**Selection:**
FTI CONSULTING, INC.

DEFERRED COMPENSATION PLAN

FOR KEY EMPLOYEES AND NON-EMPLOYEE DIRECTORS

[Amended and Restated Effective as of May 14, 2008]

1. Establishment and Objectives of the Plan

FTI Consulting, Inc., a Maryland corporation ( “FTI” or the “Company” ), hereby establishes this FTI Consulting, Inc. Deferred Compensation Plan for Key Employees and Non-Employee Directors (the “ Plan ”) for the benefit of non-employee directors and key employees of FTI and its Affiliates. The Plan is intended to advance the interests of the Company by providing the Company an advantage in attracting and retaining such persons and by providing such persons with additional incentive to serve the Company by increasing their proprietary interest in the success of the Company.

2. Definitions

As used in the Plan, the following definitions apply to the terms indicated below.

**Dataset rows:**
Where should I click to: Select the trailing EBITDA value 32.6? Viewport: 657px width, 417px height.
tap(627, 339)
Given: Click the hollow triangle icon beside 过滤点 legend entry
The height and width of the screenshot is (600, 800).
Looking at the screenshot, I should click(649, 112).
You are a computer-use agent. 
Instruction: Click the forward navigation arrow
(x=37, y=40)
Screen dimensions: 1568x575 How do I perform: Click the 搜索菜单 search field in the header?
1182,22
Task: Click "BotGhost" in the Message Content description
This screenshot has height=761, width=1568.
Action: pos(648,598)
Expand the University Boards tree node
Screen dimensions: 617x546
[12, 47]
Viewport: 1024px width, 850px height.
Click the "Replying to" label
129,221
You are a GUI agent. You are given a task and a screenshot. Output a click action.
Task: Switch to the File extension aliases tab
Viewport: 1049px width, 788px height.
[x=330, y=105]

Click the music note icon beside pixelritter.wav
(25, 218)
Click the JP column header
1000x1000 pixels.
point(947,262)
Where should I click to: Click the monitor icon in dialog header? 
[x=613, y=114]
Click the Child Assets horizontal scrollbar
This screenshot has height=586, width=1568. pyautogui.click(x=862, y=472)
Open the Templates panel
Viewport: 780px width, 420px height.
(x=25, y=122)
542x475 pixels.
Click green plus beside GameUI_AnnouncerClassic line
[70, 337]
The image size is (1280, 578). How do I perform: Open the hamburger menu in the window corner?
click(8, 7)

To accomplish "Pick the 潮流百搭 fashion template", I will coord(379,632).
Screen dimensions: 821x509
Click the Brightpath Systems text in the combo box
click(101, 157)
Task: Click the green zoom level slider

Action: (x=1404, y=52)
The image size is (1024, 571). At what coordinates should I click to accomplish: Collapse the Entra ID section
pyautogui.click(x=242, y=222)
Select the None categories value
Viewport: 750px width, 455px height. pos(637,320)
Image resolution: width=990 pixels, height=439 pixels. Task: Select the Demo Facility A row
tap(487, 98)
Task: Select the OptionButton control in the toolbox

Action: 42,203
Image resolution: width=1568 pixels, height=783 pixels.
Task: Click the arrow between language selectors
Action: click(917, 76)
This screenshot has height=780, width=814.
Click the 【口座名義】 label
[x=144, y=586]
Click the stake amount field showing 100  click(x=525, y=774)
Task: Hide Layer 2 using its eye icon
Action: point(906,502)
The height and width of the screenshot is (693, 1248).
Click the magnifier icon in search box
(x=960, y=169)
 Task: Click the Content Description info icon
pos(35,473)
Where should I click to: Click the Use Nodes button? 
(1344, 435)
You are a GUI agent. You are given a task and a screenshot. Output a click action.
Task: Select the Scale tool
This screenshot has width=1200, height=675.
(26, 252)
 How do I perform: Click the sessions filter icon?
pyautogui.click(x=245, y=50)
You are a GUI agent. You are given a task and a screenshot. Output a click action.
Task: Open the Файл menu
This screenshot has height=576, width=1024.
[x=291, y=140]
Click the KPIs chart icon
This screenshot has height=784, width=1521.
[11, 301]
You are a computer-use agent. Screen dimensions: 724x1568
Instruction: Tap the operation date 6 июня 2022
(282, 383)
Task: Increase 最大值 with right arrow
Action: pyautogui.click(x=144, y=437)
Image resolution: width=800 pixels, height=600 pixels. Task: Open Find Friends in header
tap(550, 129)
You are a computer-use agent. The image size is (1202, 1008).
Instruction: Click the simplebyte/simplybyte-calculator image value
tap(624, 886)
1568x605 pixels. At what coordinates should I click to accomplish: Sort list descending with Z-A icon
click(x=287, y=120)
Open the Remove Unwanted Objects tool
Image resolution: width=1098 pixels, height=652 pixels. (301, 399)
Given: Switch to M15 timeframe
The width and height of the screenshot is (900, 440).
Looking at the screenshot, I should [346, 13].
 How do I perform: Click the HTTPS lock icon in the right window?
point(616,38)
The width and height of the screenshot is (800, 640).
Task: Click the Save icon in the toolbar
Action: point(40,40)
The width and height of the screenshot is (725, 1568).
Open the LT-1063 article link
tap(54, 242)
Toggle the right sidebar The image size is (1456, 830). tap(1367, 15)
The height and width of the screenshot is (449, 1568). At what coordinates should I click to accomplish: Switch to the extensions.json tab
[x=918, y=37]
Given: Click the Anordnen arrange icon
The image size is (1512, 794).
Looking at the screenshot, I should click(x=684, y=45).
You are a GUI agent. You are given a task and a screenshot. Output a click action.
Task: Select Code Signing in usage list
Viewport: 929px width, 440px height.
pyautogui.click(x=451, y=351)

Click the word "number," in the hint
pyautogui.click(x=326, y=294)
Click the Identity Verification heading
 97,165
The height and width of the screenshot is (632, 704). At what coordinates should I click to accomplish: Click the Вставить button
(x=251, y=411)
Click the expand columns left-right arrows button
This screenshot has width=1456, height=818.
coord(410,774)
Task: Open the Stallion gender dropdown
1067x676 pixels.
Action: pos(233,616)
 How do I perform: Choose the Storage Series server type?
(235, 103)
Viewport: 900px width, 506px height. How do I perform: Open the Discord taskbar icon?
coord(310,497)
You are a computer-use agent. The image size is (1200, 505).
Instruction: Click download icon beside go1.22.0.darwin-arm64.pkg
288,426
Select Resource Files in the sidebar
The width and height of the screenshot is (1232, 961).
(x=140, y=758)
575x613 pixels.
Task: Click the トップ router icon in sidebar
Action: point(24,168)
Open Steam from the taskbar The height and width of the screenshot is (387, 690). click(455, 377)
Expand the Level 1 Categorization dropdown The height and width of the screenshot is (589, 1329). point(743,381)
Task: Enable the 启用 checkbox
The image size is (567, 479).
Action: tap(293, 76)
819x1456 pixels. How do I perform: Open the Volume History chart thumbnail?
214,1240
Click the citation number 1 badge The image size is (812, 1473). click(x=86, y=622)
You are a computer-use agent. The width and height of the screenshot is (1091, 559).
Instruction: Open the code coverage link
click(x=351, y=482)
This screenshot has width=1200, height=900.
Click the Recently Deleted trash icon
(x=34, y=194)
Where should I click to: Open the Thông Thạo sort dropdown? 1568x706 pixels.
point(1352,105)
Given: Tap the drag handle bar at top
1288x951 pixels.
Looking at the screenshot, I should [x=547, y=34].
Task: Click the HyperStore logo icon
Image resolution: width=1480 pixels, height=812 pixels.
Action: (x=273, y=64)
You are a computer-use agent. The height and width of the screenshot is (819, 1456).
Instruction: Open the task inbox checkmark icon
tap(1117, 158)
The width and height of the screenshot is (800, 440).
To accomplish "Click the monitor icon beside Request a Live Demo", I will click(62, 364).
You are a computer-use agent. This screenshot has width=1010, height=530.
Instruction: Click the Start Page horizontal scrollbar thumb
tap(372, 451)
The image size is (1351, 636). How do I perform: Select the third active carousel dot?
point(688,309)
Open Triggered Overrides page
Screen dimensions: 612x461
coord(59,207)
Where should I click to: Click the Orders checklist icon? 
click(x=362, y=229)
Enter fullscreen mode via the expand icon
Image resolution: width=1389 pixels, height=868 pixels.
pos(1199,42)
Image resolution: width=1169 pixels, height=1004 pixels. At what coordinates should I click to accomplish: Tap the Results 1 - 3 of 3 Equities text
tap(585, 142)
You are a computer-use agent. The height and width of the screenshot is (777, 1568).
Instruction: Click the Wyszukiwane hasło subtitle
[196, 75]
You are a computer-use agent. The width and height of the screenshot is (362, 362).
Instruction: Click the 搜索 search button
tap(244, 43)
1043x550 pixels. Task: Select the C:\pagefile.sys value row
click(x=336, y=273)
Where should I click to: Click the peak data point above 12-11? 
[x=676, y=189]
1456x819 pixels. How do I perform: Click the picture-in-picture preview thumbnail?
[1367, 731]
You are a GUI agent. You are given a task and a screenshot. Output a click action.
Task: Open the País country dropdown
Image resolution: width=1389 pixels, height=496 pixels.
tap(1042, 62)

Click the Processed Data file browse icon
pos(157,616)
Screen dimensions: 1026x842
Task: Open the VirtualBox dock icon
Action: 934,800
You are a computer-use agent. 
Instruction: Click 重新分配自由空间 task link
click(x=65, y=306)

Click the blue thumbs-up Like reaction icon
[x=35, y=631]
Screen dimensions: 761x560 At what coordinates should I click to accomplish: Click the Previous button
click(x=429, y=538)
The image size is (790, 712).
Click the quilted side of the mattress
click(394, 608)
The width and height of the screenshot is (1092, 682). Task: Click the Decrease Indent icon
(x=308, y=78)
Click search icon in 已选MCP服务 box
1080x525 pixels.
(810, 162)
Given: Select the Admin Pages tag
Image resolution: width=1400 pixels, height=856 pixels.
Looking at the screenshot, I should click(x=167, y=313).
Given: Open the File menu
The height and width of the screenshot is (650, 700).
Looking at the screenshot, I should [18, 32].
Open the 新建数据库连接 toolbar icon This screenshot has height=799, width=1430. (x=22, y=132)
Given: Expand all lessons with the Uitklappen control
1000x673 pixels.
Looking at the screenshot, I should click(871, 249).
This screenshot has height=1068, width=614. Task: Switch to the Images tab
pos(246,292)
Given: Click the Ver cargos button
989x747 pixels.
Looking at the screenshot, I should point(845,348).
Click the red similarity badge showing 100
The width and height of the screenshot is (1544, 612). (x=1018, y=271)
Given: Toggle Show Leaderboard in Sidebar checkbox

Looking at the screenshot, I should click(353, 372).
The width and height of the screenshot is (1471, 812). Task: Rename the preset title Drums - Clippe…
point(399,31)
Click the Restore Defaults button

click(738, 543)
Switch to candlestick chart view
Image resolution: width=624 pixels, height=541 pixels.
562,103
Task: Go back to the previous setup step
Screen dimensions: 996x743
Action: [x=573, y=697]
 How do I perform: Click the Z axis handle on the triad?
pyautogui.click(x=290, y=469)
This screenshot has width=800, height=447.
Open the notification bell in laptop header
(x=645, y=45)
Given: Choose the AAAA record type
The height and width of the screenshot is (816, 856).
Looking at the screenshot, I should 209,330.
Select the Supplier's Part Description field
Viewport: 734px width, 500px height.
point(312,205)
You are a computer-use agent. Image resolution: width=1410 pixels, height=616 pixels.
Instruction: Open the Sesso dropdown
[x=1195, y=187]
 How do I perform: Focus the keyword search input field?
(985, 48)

**Set task:**
Copy out the deferred compensation plan excerpt in full, word for word, from its title through the line introducing the definitions.

**Solved exercise:**
FTI CONSULTING, INC.

DEFERRED COMPENSATION PLAN

FOR KEY EMPLOYEES AND NON-EMPLOYEE DIRECTORS

[Amended and Restated Effective as of May 14, 2008]

1. Establishment and Objectives of the Plan

FTI Consulting, Inc., a Maryland corporation ( “FTI” or the “Company” ), hereby establishes this FTI Consulting, Inc. Deferred Compensation Plan for Key Employees and Non-Employee Directors (the “ Plan ”) for the benefit of non-employee directors and key employees of FTI and its Affiliates. The Plan is intended to advance the interests of the Company by providing the Company an advantage in attracting and retaining such persons and by providing such persons with additional incentive to serve the Company by increasing their proprietary interest in the success of the Company.

2. Definitions

As used in the Plan, the following definitions apply to the terms indicated below.